_WORK TO BE COMPLETED_
Only the lines from the start of the material through the line containing "1674 KTK (58, 1945)" are to be extracted, exactly as they appear.
--- DATA SECTION Enclosed Below ---
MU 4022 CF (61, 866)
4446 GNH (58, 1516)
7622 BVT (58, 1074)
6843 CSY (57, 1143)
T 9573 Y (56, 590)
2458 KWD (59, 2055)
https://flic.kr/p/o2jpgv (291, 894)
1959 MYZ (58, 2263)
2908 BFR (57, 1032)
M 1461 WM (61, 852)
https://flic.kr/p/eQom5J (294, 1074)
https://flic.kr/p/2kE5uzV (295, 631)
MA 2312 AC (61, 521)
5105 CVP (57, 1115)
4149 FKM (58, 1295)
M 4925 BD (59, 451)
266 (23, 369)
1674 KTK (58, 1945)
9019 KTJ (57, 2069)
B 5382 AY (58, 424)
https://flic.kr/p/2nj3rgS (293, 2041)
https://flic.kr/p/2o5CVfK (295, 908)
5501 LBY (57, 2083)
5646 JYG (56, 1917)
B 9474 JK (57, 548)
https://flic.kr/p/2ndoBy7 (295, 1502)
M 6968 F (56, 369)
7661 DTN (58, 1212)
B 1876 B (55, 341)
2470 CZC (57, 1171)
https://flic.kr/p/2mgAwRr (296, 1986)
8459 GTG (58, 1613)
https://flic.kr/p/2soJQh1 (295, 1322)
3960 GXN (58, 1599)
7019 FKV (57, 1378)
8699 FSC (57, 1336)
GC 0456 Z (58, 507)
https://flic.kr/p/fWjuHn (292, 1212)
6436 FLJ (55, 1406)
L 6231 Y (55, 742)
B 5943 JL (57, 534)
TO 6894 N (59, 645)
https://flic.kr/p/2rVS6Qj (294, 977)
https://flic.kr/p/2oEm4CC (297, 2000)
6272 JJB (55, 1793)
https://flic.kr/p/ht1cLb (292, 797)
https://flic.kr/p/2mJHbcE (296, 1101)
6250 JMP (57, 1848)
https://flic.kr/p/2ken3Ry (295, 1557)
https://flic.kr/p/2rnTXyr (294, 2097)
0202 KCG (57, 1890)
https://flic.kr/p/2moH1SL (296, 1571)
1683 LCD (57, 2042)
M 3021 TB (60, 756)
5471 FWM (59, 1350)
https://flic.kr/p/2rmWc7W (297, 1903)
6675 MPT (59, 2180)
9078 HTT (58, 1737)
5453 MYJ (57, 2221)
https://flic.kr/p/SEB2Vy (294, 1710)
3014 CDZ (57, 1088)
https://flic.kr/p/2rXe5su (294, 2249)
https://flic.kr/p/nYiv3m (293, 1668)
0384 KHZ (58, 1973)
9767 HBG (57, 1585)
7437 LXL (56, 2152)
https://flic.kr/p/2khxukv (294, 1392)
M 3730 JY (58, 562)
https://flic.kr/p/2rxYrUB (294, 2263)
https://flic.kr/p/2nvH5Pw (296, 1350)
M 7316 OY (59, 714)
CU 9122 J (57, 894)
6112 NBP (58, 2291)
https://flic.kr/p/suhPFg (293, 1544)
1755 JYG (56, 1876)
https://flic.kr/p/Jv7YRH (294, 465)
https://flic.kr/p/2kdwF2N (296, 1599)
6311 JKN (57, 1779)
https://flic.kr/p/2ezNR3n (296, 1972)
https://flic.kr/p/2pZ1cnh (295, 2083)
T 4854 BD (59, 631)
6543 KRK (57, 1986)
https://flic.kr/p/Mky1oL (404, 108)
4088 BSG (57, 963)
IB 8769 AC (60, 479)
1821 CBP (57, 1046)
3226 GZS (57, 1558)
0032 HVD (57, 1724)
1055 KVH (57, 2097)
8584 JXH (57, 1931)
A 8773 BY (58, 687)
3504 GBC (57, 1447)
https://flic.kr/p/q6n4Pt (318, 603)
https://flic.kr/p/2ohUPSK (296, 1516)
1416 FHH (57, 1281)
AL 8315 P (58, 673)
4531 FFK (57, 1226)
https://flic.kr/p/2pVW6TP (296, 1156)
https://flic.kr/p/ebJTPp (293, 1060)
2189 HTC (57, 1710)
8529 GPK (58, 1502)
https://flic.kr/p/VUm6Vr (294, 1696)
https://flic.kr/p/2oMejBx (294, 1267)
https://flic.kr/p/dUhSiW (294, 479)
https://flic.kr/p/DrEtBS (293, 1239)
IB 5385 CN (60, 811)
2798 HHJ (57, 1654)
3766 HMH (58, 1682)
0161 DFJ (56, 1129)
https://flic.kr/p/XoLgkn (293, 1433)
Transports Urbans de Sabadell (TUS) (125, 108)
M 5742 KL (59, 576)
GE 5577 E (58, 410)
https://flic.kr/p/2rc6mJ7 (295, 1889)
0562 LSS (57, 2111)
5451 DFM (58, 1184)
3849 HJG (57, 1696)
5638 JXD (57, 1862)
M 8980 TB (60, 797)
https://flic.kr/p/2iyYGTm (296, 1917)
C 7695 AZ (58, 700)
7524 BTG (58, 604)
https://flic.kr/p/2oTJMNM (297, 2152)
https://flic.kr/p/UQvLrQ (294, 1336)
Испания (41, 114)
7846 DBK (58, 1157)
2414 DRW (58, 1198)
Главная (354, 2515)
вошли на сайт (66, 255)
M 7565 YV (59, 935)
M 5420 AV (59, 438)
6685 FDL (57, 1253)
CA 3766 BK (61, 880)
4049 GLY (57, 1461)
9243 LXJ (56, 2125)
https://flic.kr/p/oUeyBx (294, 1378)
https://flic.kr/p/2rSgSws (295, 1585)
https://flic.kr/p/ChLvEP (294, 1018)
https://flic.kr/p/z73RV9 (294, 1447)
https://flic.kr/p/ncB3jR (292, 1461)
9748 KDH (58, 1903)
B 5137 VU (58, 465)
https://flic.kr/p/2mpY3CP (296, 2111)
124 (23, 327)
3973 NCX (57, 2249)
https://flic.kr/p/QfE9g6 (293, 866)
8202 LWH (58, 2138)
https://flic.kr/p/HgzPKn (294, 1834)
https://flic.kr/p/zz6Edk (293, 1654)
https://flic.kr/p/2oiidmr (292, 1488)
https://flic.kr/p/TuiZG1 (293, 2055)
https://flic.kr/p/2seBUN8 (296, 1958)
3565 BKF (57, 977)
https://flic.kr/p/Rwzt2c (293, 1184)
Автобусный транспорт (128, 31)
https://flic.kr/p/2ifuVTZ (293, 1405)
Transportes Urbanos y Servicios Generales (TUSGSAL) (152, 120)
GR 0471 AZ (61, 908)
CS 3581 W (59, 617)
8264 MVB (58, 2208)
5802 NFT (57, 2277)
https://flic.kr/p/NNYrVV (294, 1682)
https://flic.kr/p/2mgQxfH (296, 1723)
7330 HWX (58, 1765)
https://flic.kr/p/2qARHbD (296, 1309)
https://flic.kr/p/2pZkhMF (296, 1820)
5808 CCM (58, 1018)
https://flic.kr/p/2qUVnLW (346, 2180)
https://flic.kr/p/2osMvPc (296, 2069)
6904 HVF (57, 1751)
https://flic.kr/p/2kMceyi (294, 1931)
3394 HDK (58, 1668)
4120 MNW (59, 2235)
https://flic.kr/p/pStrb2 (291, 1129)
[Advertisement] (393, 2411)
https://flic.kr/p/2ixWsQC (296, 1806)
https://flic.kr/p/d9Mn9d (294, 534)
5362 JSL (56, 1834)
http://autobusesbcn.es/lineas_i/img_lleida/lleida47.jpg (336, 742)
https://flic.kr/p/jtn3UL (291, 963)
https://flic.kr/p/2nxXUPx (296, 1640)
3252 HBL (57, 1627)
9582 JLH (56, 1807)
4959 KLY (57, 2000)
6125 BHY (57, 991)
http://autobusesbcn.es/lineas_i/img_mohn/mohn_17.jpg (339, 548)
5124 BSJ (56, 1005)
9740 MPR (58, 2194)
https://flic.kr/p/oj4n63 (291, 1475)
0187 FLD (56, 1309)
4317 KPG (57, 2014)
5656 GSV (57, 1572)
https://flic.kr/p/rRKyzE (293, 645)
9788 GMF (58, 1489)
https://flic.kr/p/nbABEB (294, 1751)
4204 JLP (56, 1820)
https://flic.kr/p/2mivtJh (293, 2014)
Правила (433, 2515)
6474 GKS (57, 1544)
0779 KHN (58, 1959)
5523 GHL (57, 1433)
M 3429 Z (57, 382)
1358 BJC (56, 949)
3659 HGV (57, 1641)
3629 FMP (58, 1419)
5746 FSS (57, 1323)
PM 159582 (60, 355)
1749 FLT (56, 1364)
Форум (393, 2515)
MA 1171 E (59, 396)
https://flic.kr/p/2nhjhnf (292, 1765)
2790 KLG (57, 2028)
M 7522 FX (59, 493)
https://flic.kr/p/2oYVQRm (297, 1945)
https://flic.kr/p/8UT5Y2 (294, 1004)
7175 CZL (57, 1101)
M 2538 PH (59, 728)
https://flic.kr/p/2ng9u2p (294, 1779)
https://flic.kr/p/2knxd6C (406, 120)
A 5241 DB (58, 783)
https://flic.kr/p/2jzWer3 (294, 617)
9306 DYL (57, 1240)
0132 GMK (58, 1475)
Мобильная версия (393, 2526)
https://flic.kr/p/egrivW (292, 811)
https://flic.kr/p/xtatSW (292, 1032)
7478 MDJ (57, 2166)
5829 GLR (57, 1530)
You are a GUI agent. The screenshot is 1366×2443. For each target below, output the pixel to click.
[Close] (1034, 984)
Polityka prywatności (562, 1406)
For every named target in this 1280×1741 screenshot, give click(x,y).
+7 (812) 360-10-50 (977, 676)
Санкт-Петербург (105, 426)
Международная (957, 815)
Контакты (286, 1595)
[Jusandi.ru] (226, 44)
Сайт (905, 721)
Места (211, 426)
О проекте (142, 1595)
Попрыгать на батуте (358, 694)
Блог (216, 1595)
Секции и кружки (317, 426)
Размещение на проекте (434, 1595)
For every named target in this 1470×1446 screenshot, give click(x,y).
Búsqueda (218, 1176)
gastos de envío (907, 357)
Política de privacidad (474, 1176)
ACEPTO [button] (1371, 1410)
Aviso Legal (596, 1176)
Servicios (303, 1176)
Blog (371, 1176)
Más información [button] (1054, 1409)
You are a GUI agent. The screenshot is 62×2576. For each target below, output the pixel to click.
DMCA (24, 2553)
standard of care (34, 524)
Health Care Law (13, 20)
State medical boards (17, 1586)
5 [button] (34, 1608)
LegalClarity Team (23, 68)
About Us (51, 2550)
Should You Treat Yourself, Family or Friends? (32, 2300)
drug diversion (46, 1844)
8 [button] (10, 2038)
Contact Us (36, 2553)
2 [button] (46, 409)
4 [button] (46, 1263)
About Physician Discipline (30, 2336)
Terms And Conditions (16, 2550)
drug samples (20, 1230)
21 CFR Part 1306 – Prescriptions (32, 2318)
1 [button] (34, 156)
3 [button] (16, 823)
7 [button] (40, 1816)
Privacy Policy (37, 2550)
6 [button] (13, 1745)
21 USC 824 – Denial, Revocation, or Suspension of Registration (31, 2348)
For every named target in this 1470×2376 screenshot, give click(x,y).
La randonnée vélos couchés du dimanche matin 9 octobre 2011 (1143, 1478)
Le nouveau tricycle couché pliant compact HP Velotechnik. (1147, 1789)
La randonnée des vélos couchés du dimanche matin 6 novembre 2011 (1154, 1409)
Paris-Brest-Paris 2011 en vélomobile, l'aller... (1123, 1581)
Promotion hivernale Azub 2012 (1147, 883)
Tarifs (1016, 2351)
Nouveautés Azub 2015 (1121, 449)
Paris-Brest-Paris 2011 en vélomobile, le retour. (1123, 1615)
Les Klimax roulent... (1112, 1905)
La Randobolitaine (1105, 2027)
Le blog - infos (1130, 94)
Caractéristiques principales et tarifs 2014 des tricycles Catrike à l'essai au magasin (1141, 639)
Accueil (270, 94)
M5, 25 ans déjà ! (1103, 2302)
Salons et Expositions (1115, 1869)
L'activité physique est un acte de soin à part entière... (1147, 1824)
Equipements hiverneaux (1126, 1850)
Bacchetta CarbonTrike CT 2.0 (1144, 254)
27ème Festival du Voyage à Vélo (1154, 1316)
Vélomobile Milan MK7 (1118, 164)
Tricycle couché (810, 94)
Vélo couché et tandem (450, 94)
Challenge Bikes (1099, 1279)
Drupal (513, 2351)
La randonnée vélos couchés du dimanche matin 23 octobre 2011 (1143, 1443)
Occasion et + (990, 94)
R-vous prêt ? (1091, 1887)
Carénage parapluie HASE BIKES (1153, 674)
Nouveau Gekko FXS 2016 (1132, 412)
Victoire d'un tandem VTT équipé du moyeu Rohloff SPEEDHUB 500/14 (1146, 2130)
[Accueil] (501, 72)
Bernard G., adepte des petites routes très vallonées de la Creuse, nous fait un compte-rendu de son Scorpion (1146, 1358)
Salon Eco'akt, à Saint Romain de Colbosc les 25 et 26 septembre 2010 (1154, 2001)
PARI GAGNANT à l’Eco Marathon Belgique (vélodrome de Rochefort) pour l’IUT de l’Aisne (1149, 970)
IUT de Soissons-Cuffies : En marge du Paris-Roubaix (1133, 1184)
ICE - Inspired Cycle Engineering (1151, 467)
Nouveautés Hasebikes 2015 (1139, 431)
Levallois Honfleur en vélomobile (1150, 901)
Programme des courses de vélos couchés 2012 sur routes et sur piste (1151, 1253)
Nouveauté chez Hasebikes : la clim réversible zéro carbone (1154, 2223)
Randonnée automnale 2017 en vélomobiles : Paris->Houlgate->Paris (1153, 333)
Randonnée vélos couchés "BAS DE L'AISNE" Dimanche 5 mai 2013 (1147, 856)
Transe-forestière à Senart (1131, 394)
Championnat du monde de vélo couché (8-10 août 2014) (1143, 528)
--- End of Enclosed DATA SECTION ---
_COMPLETED TASK_
MU 4022 CF (61, 866)
4446 GNH (58, 1516)
7622 BVT (58, 1074)
6843 CSY (57, 1143)
T 9573 Y (56, 590)
2458 KWD (59, 2055)
https://flic.kr/p/o2jpgv (291, 894)
1959 MYZ (58, 2263)
2908 BFR (57, 1032)
M 1461 WM (61, 852)
https://flic.kr/p/eQom5J (294, 1074)
https://flic.kr/p/2kE5uzV (295, 631)
MA 2312 AC (61, 521)
5105 CVP (57, 1115)
4149 FKM (58, 1295)
M 4925 BD (59, 451)
266 (23, 369)
1674 KTK (58, 1945)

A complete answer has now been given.